→ EXERCISE TASK 1: List every three-letter capitalized abbreviation in the flight-planning post below.
→ EXERCISE TASK 2: Quote the flight-planning post below word for word, everything from "Tuesday, March 25, 2014" down to "is truly outstanding.".

→ EXTRACT TO READ:
-------------------------
Tuesday, March 25, 2014
Planning A Long Cross-Country
As the old chestnut proclaims: prior planning prevents poor performance
Sure, you obtained a weather briefing and you're prepared to begin the flight, but often, the actual weather won't match the forecast. For long-range flights, weather often becomes a tactical problem at some point. Use Flight Watch if you have no other options, but having satellite weather can prove a lifesaver. The variety of weather data available is truly outstanding.
On my recent trip, all of the usual weather sources indicated the Midwest looked pretty risky. The briefer specifically said that an IFR flight might be difficult. I've flown the Western and Midwestern states enough to know that the forecasts don't necessarily paint the full picture. On a recent trip, I was IMC and in rain for protracted periods. When the weather looked iffy, I was able to remain VMC by deviating. From the start of every trip, I use the G1000's weather display to periodically check the weather at my final destination. On another trip, it rained at my destination throughout the entire day. Being aware of the weather was very useful because it encouraged me, while I was dodging thunderstorms, to think long and hard about Plan B. Luckily, as I arrived at my destination eight hours later, the rain had abated to light showers.
-------------------------
→ STORED DATA:
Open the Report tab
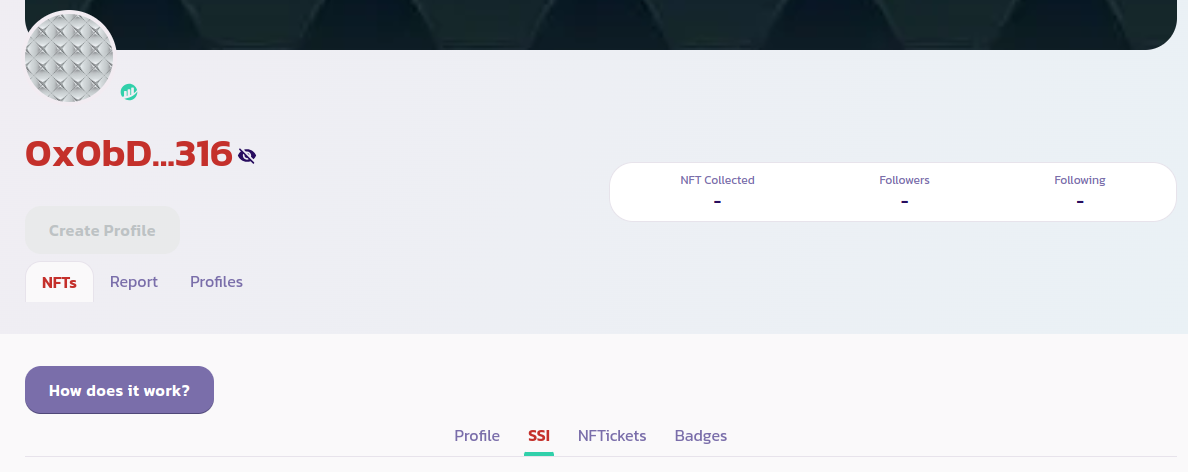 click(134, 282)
-------------------------
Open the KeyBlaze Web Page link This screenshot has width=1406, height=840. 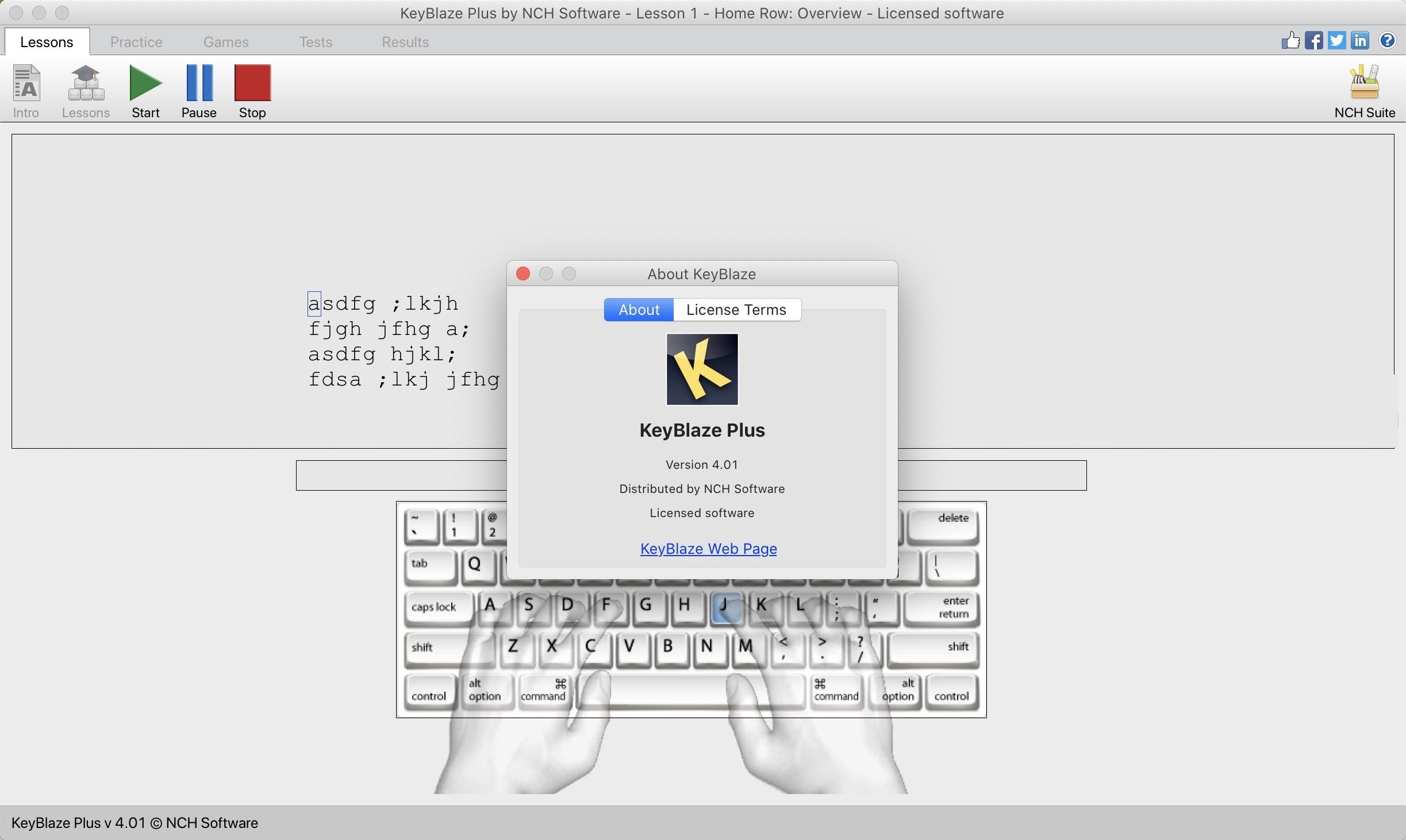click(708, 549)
-------------------------
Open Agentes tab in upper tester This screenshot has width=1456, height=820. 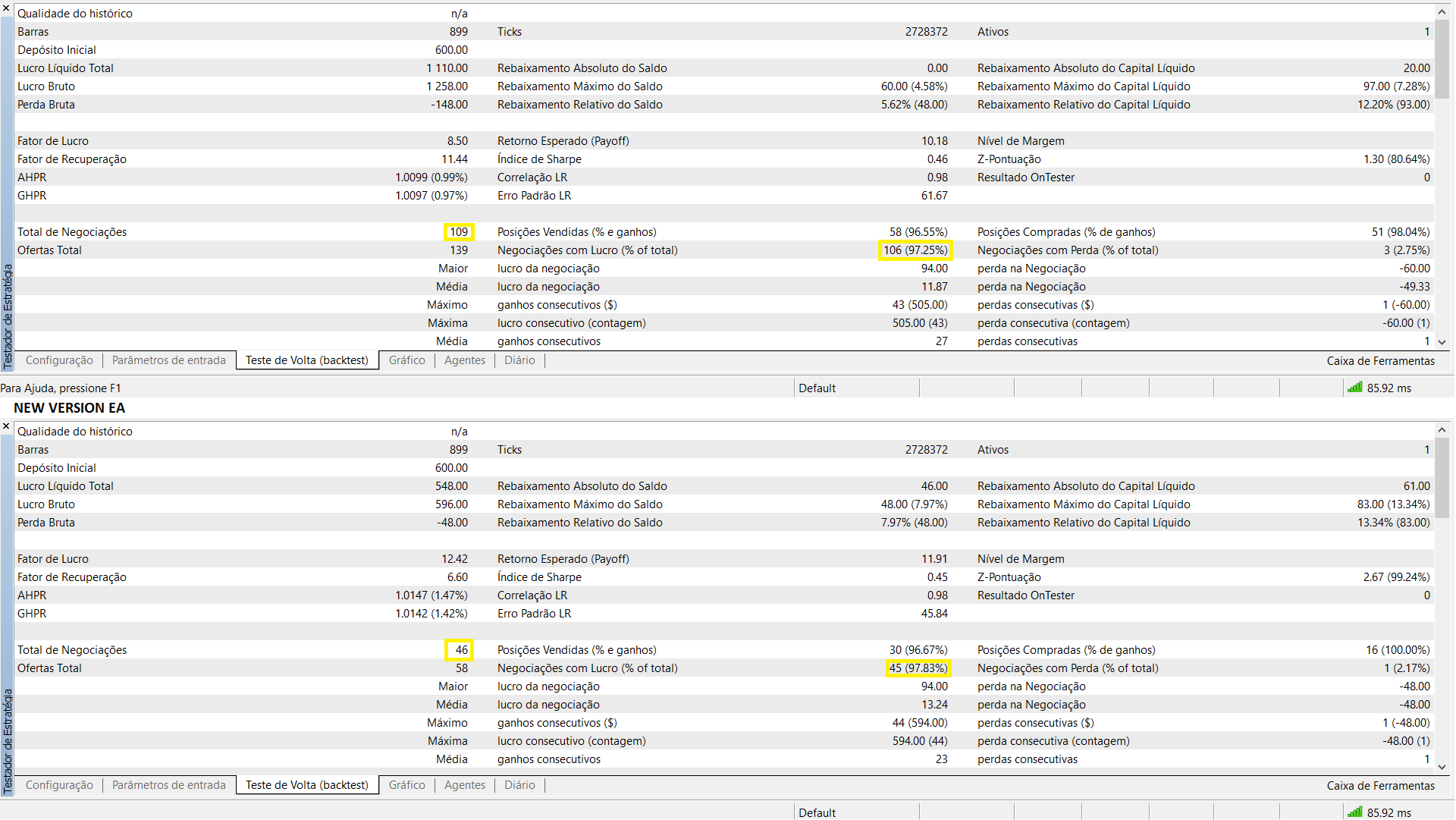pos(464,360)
-------------------------
→ CORRECT ANSWER 1: IFR, IMC, VMC

→ CORRECT ANSWER 2:
Tuesday, March 25, 2014
Planning A Long Cross-Country
As the old chestnut proclaims: prior planning prevents poor performance
Sure, you obtained a weather briefing and you're prepared to begin the flight, but often, the actual weather won't match the forecast. For long-range flights, weather often becomes a tactical problem at some point. Use Flight Watch if you have no other options, but having satellite weather can prove a lifesaver. The variety of weather data available is truly outstanding.